Reproduce the records below exactly as shown.
RECORDS FOR THIS EXERCISE: Begin
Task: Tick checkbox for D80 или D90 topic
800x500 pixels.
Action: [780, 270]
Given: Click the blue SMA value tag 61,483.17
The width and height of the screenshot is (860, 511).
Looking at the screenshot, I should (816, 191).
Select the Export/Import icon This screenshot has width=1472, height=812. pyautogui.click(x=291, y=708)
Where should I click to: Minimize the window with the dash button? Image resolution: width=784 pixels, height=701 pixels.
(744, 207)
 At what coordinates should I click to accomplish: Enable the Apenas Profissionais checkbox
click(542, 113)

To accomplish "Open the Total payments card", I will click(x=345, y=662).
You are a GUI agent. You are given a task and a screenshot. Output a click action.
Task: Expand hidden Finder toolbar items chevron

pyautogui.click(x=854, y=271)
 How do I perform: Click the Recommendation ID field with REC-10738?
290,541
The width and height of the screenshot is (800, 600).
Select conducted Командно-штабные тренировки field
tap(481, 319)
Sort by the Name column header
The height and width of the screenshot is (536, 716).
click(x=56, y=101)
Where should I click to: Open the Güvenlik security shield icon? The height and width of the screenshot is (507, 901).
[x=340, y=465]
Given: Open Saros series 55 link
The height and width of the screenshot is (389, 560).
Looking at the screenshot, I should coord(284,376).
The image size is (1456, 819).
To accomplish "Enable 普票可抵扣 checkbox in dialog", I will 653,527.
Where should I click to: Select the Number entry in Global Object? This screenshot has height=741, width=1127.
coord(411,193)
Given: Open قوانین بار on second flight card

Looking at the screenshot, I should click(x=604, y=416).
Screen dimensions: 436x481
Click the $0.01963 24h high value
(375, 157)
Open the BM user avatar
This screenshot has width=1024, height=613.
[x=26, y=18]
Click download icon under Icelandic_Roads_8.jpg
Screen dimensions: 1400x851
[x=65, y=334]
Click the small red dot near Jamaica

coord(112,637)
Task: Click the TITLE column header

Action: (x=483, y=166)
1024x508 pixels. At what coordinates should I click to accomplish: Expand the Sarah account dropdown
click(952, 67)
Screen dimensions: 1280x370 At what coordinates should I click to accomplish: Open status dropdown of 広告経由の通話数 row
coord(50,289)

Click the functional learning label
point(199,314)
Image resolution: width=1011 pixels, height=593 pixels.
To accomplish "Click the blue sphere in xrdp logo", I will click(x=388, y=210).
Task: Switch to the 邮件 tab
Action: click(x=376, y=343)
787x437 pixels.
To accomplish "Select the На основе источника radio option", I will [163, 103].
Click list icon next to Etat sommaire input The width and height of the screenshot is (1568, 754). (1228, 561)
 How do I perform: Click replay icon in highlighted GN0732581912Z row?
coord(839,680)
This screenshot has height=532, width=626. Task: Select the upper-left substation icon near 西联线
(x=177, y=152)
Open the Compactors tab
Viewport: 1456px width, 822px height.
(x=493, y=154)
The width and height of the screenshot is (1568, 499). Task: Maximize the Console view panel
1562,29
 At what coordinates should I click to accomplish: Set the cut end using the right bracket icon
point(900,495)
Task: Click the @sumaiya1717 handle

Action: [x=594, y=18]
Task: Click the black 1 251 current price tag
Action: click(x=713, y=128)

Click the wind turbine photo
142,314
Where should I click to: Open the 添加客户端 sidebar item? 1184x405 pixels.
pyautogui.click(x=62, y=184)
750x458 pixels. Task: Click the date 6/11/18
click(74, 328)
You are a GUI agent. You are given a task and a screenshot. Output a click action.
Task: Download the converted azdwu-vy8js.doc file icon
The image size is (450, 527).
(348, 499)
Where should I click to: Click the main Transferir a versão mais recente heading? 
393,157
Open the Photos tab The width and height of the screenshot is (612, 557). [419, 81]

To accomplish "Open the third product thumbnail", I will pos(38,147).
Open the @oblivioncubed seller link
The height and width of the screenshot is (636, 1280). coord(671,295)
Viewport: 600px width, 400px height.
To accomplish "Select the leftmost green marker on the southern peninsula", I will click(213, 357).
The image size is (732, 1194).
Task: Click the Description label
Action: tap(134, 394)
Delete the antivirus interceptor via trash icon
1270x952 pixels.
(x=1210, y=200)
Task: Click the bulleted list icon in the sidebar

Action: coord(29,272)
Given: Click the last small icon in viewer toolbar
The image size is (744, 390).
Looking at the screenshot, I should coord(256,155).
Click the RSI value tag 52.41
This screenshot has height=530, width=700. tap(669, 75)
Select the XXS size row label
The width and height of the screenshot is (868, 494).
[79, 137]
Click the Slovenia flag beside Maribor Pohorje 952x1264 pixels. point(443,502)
RECORDS FOR THIS EXERCISE: End
## ANSWER TO THE EXERCISE
Task: Tick checkbox for D80 или D90 topic
800x500 pixels.
Action: [780, 270]
Given: Click the blue SMA value tag 61,483.17
The width and height of the screenshot is (860, 511).
Looking at the screenshot, I should (816, 191).
Select the Export/Import icon This screenshot has width=1472, height=812. pyautogui.click(x=291, y=708)
Where should I click to: Minimize the window with the dash button? Image resolution: width=784 pixels, height=701 pixels.
(744, 207)
 At what coordinates should I click to accomplish: Enable the Apenas Profissionais checkbox
click(542, 113)

To accomplish "Open the Total payments card", I will click(x=345, y=662).
You are a GUI agent. You are given a task and a screenshot. Output a click action.
Task: Expand hidden Finder toolbar items chevron

pyautogui.click(x=854, y=271)
 How do I perform: Click the Recommendation ID field with REC-10738?
290,541
The width and height of the screenshot is (800, 600).
Select conducted Командно-штабные тренировки field
tap(481, 319)
Sort by the Name column header
The height and width of the screenshot is (536, 716).
click(x=56, y=101)
Where should I click to: Open the Güvenlik security shield icon? The height and width of the screenshot is (507, 901).
[x=340, y=465]
Given: Open Saros series 55 link
The height and width of the screenshot is (389, 560).
Looking at the screenshot, I should coord(284,376).
The image size is (1456, 819).
To accomplish "Enable 普票可抵扣 checkbox in dialog", I will 653,527.
Where should I click to: Select the Number entry in Global Object? This screenshot has height=741, width=1127.
coord(411,193)
Given: Open قوانین بار on second flight card

Looking at the screenshot, I should click(x=604, y=416).
Screen dimensions: 436x481
Click the $0.01963 24h high value
(375, 157)
Open the BM user avatar
This screenshot has width=1024, height=613.
[x=26, y=18]
Click download icon under Icelandic_Roads_8.jpg
Screen dimensions: 1400x851
[x=65, y=334]
Click the small red dot near Jamaica

coord(112,637)
Task: Click the TITLE column header

Action: (x=483, y=166)
1024x508 pixels. At what coordinates should I click to accomplish: Expand the Sarah account dropdown
click(952, 67)
Screen dimensions: 1280x370 At what coordinates should I click to accomplish: Open status dropdown of 広告経由の通話数 row
coord(50,289)

Click the functional learning label
point(199,314)
Image resolution: width=1011 pixels, height=593 pixels.
To accomplish "Click the blue sphere in xrdp logo", I will click(x=388, y=210).
Task: Switch to the 邮件 tab
Action: click(x=376, y=343)
787x437 pixels.
To accomplish "Select the На основе источника radio option", I will [163, 103].
Click list icon next to Etat sommaire input The width and height of the screenshot is (1568, 754). (1228, 561)
 How do I perform: Click replay icon in highlighted GN0732581912Z row?
coord(839,680)
This screenshot has height=532, width=626. Task: Select the upper-left substation icon near 西联线
(x=177, y=152)
Open the Compactors tab
Viewport: 1456px width, 822px height.
(x=493, y=154)
The width and height of the screenshot is (1568, 499). Task: Maximize the Console view panel
1562,29
 At what coordinates should I click to accomplish: Set the cut end using the right bracket icon
point(900,495)
Task: Click the @sumaiya1717 handle

Action: [x=594, y=18]
Task: Click the black 1 251 current price tag
Action: click(x=713, y=128)

Click the wind turbine photo
142,314
Where should I click to: Open the 添加客户端 sidebar item? 1184x405 pixels.
pyautogui.click(x=62, y=184)
750x458 pixels. Task: Click the date 6/11/18
click(74, 328)
You are a GUI agent. You are given a task and a screenshot. Output a click action.
Task: Download the converted azdwu-vy8js.doc file icon
The image size is (450, 527).
(348, 499)
Where should I click to: Click the main Transferir a versão mais recente heading? 
393,157
Open the Photos tab The width and height of the screenshot is (612, 557). [419, 81]

To accomplish "Open the third product thumbnail", I will pos(38,147).
Open the @oblivioncubed seller link
The height and width of the screenshot is (636, 1280). coord(671,295)
Viewport: 600px width, 400px height.
To accomplish "Select the leftmost green marker on the southern peninsula", I will click(213, 357).
The image size is (732, 1194).
Task: Click the Description label
Action: tap(134, 394)
Delete the antivirus interceptor via trash icon
1270x952 pixels.
(x=1210, y=200)
Task: Click the bulleted list icon in the sidebar

Action: coord(29,272)
Given: Click the last small icon in viewer toolbar
The image size is (744, 390).
Looking at the screenshot, I should coord(256,155).
Click the RSI value tag 52.41
This screenshot has height=530, width=700. tap(669, 75)
Select the XXS size row label
The width and height of the screenshot is (868, 494).
[79, 137]
Click the Slovenia flag beside Maribor Pohorje 952x1264 pixels. point(443,502)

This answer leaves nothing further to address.